**Document segment**
Like many of you, I’m staring down a summer without daycare. The phase two restrictions would morph my toddler’s beloved school into something he wouldn’t even recognize. Meanwhile, my third-grader’s summer camps have been uniformly canceled. Goodbye, kids’ yoga. Farewell, ropes course and archery, with breaks for healthy lunches and wholesome snacks! Ciao, handy curbside bus pick-up and drop-off.
My carefully structured July and August have imploded while my husband and I still have to, you know, work. Now it’s just us, our kids and three decrepit window-unit air conditioners.
Why does this new schedule present as alarmingly foreign? It shouldn’t. Growing up, I did not maintain an elaborate summer calendar. I went to precisely one summer camp at a playground down the street from my house that contained a seesaw, three rusty swings and a hot metallic slide. (I think we made friendship bracelets.) Our family belonged to a pool, hardly a swanky one, and sometimes my dad would meet us there after work. I watched TV. I rode my pink Huffy bike. I kept detailed journals with self-improvement tips (“Get tan legs before September!”) and read a lot of “The Baby-Sitters Club” books. (They’re making a comeback!) I experimented with a Bic razor and shaved off my arm hair, so that it still grows back in hirsute thickets. No, I did not have a ropes course. I did not do trust falls. My sense of reality came from “Sweet Valley High.”

**Required actions**
1: Summarize the essay about summer without daycare in two sentences.
2: Carry the essay about summer without daycare forward, starting right after its final sentence.
The items placed after the essay about summer without daycare have no connection to it.

[Rows of pointing data]
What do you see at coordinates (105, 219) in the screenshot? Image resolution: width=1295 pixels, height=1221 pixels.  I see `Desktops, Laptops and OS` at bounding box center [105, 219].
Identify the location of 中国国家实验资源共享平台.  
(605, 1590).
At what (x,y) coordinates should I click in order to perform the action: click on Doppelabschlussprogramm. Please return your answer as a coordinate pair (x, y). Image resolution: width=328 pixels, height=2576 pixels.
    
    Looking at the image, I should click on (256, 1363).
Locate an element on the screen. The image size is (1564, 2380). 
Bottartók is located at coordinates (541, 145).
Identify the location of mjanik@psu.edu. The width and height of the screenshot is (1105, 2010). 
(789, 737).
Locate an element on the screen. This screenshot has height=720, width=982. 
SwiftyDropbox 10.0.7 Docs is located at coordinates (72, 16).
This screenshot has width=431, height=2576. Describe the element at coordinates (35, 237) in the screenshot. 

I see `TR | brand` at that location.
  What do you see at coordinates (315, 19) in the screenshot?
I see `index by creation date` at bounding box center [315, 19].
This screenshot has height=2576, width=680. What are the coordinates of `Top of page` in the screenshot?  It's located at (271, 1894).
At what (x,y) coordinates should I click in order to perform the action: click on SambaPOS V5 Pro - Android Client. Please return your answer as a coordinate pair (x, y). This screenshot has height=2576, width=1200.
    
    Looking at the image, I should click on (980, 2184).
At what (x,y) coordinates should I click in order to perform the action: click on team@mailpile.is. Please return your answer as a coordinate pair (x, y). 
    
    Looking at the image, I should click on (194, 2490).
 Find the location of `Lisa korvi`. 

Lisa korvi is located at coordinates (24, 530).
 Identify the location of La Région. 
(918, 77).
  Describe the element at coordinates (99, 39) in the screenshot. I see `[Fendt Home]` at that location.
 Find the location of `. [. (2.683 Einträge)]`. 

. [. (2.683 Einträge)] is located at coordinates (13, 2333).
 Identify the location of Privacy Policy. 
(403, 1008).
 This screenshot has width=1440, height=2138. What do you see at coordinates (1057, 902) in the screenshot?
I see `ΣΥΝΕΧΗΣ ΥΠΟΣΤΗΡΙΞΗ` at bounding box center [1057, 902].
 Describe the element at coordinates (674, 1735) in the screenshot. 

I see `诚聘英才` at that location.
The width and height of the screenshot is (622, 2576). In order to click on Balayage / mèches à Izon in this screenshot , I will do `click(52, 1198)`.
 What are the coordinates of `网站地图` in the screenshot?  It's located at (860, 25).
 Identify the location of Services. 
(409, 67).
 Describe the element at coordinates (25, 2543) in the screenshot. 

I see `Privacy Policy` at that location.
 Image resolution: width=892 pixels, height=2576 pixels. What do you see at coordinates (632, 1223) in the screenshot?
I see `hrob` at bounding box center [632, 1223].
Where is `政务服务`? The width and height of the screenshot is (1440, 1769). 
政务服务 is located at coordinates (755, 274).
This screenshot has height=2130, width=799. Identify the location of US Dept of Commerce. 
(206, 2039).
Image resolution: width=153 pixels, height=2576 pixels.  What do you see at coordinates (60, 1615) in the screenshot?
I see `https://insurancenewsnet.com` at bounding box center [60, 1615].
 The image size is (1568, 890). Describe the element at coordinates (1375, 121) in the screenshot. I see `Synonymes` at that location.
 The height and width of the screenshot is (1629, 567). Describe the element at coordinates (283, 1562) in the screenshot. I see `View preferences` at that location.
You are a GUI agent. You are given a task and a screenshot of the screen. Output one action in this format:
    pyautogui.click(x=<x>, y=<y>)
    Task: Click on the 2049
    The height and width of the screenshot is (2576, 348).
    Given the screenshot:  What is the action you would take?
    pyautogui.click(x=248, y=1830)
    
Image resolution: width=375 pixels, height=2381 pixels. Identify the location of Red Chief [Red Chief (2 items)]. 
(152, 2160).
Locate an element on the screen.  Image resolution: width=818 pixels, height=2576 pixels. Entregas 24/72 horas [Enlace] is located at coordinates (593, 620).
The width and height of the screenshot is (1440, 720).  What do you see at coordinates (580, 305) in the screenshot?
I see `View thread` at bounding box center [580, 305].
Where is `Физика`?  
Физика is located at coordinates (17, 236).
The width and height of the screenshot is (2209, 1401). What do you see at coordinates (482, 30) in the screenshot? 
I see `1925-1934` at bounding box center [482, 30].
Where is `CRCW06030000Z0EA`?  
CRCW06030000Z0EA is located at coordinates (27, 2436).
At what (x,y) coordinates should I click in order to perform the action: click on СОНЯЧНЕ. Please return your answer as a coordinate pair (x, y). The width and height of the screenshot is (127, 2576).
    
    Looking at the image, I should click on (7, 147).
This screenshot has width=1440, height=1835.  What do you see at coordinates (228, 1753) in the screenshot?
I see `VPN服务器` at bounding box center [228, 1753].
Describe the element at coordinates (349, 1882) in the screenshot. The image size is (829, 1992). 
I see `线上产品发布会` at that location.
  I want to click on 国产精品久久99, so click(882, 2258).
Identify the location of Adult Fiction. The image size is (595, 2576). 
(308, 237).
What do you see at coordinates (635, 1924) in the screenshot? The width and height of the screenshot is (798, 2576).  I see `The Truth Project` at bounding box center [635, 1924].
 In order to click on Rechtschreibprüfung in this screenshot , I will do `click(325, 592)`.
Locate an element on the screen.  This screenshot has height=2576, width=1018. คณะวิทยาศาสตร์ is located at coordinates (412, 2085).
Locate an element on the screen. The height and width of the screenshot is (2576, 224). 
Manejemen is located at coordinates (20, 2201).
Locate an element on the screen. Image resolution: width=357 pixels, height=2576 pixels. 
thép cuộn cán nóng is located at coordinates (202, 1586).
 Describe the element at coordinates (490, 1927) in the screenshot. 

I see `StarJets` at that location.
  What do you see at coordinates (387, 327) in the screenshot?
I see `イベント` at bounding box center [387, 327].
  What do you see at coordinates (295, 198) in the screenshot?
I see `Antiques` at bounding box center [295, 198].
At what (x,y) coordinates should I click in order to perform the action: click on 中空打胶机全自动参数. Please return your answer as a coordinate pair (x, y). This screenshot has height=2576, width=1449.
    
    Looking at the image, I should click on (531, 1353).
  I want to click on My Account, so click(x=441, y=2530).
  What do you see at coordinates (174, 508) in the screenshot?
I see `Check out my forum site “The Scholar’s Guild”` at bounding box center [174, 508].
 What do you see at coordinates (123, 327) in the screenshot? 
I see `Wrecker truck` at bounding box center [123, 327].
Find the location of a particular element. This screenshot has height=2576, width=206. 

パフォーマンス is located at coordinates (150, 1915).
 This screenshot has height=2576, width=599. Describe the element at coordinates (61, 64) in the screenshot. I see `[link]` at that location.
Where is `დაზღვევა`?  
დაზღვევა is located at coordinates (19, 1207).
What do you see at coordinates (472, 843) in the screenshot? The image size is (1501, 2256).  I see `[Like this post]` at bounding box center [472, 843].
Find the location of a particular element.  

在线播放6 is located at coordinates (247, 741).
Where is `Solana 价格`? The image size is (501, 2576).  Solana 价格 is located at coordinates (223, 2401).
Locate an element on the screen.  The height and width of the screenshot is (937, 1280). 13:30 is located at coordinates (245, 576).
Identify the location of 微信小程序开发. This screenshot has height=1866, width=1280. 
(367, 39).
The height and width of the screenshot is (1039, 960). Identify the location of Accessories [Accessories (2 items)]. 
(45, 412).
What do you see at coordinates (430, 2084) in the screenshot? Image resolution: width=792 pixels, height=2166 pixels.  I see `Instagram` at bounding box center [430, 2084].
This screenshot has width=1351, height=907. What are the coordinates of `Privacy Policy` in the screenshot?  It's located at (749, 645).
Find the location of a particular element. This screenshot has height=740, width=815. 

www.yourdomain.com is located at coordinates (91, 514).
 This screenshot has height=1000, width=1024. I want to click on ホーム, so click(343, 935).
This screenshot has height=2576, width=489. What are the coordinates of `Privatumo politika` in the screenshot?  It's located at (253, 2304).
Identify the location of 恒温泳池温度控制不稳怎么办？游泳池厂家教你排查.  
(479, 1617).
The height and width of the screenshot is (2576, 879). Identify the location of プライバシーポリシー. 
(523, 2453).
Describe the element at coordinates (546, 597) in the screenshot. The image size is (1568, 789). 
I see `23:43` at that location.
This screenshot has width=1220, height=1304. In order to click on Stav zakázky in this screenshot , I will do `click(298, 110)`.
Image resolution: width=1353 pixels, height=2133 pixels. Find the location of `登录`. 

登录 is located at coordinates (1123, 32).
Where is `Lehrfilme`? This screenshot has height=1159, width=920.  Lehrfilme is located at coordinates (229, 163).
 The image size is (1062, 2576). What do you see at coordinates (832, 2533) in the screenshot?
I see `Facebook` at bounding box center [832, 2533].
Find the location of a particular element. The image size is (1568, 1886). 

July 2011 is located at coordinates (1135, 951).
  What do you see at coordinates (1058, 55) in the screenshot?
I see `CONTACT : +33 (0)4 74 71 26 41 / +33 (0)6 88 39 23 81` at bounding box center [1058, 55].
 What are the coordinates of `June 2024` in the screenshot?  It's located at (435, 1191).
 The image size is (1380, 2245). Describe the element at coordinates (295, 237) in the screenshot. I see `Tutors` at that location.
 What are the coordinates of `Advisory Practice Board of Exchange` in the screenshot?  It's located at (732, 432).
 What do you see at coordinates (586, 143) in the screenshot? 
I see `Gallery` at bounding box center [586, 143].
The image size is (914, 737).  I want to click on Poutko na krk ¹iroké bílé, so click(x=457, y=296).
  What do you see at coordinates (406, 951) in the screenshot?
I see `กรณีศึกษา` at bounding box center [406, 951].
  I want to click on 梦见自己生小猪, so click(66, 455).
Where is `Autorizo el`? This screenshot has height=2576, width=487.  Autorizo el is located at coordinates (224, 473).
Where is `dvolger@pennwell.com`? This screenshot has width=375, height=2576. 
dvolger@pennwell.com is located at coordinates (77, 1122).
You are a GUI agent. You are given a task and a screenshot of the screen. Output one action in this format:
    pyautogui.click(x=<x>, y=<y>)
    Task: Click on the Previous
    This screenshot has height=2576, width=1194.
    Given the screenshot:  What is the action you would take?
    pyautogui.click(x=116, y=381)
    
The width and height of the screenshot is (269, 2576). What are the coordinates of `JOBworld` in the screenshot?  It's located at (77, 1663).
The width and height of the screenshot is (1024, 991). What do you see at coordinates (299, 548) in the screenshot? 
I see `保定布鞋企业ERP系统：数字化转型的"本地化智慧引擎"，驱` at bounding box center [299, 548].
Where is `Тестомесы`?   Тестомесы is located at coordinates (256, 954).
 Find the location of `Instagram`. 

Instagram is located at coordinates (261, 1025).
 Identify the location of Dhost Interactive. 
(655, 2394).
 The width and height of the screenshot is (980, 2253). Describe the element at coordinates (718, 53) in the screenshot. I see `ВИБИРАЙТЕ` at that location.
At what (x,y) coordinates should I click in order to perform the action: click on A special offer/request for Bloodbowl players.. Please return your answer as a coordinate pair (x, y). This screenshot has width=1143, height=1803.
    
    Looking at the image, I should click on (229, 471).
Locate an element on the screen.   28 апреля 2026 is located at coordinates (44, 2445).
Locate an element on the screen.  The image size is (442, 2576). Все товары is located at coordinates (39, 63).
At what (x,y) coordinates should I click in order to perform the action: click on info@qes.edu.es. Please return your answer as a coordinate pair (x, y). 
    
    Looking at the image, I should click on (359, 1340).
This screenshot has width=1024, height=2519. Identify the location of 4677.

**Answers to the exercise**
1: With daycare effectively gone for the toddler and every summer camp canceled for the third-grader, the writer's planned July and August have collapsed even though both parents still have to work. The writer argues this shouldn't feel so foreign, recalling childhood summers that held only one playground camp, a modest family pool, TV, bike rides, journals and books instead of an elaborate calendar.

2:
Life was more clear-cut then, of course. My mom didn’t work. She wasn’t spending her time swatting children out of the frame of a glitchy Zoom call. Logistics were simpler. Expectations were, perhaps, lower. And social media didn’t reinforce every single inadequacy or call into question every single missed family-bonding opportunity.
And so, is it perverse that I’m looking forward to a summer with no expectations, wherein many of my peers are similarly leveled and frazzled? That the game has been called off? That I have an excuse to set my kids free? I will be busy working. So will my husband. My freshly feral tots will have to fend for themselves, to some (safe, non-hazardous) degree. They will need to make their own fun in their own backyard. They will have to grow accustomed to that 1980s, humid, sweat-soaked summertime brand of languid boredom that breeds creativity and maybe even memories. Armed with nothing more than a Gizmo watch and a bike, my 9-year-old will have to find excitement, or at least diversion, on the streets of his own neighborhood. Poor kid.
This is not merely an interesting experiment. Very real child-care complications exist for many of us, ones that are poised to hold women back in particular. These camps and daycares served as more than social and educational sanctuaries for our kids; they enable parents to not get fired. Those of us with understanding colleagues operate with the mutual expectation that we’re working at half-speed right now; not everyone is so fortunate, and for so many, a lack of summertime childcare adds a fresh layer of stress and uncertainty. I’m not clueless enough to think that this is an ideal situation for all. It’s not.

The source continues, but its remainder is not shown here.